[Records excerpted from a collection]
--- START ---

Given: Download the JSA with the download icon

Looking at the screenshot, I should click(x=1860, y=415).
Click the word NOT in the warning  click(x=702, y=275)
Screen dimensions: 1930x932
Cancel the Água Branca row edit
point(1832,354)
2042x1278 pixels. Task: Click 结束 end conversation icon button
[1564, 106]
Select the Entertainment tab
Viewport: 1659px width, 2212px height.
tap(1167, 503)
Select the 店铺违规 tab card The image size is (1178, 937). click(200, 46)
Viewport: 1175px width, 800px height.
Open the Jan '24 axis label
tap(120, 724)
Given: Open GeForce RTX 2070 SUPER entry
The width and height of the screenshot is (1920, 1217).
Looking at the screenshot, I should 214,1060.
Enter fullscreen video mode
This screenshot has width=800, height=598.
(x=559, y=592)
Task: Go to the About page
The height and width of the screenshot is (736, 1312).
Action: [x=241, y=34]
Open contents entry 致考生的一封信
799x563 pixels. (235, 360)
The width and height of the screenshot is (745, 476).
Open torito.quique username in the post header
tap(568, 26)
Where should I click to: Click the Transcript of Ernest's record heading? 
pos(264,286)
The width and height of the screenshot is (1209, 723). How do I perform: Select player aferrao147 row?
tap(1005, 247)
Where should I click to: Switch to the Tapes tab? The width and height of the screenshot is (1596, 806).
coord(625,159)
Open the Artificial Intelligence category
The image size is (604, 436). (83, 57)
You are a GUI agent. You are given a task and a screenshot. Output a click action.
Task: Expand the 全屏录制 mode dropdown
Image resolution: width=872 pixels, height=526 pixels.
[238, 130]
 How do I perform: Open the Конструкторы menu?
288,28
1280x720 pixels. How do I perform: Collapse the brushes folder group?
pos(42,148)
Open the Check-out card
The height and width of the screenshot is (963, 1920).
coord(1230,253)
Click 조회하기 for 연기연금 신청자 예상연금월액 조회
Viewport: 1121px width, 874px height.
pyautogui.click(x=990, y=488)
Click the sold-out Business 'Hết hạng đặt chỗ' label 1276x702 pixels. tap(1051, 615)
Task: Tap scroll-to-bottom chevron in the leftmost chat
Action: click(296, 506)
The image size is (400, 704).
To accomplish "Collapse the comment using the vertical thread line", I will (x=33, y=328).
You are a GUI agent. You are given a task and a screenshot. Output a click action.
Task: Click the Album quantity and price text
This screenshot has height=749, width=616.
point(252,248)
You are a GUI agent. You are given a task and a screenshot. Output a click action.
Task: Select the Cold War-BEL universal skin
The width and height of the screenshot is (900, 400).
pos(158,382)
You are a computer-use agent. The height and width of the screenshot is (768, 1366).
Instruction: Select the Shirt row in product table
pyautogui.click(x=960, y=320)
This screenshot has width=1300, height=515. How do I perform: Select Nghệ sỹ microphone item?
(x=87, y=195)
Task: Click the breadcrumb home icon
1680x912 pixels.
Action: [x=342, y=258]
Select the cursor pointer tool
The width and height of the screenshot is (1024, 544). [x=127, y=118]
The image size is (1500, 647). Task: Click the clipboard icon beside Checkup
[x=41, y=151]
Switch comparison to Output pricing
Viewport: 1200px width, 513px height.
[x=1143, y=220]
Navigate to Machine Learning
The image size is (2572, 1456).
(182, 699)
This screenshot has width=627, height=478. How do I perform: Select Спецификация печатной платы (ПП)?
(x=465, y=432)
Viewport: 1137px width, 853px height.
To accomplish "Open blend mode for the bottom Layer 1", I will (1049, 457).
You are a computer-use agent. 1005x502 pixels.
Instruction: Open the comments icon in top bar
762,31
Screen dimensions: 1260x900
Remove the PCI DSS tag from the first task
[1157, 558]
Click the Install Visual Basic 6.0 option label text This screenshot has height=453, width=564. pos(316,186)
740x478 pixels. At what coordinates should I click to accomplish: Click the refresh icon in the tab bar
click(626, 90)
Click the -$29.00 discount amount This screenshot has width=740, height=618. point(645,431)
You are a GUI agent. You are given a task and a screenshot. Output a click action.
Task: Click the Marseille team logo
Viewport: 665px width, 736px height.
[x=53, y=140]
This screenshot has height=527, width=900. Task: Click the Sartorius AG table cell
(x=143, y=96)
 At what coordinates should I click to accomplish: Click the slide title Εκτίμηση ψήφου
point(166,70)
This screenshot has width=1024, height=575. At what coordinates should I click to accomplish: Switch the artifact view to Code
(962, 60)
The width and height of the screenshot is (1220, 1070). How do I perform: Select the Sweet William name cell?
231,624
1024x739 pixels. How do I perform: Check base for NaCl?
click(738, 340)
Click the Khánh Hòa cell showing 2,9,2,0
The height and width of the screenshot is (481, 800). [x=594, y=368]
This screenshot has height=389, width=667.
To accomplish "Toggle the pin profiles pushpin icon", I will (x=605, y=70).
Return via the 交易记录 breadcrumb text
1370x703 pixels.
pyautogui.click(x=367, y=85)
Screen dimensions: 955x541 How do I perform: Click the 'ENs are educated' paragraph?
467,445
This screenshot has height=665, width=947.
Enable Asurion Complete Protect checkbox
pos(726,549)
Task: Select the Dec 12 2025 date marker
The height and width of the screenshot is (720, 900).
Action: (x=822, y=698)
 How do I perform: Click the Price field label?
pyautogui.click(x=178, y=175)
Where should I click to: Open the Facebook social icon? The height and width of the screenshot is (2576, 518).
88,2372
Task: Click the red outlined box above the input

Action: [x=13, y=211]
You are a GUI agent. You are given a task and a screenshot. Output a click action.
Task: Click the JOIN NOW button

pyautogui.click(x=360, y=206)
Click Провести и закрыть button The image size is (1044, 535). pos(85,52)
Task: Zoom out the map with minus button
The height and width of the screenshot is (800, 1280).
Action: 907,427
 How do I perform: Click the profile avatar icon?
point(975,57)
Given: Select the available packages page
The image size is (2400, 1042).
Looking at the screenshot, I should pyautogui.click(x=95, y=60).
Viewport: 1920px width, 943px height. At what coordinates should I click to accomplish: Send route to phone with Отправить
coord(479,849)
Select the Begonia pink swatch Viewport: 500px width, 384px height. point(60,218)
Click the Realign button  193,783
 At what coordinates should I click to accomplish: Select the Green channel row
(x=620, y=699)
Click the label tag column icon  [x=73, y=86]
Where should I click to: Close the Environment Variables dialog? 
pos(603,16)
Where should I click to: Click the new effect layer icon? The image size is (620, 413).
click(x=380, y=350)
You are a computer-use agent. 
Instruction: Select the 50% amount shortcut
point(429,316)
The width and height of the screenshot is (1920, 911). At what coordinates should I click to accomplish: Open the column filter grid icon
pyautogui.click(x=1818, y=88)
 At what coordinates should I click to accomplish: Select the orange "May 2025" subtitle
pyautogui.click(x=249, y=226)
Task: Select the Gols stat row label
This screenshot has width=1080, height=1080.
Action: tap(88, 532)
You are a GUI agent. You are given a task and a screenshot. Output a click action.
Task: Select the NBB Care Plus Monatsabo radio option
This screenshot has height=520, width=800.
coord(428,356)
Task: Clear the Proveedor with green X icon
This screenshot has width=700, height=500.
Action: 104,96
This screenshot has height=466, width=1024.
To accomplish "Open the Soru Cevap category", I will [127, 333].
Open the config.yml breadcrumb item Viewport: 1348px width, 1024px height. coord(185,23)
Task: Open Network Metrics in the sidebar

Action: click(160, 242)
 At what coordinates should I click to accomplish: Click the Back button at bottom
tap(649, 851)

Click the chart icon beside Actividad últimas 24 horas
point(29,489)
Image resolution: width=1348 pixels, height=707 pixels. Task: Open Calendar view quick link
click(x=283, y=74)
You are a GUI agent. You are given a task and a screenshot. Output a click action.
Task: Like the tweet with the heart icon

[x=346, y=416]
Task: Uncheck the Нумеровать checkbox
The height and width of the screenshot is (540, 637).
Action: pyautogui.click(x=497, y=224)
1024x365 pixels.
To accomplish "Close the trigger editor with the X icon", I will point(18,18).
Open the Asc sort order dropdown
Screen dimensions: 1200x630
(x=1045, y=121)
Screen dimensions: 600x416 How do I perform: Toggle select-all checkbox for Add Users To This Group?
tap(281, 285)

--- END ---

*Exercise brief*
Set apart and copy each line of the records that holds the word "option".

*Solution*
Click the Install Visual Basic 6.0 option label text This screenshot has height=453, width=564. pos(316,186)
Task: Select the NBB Care Plus Monatsabo radio option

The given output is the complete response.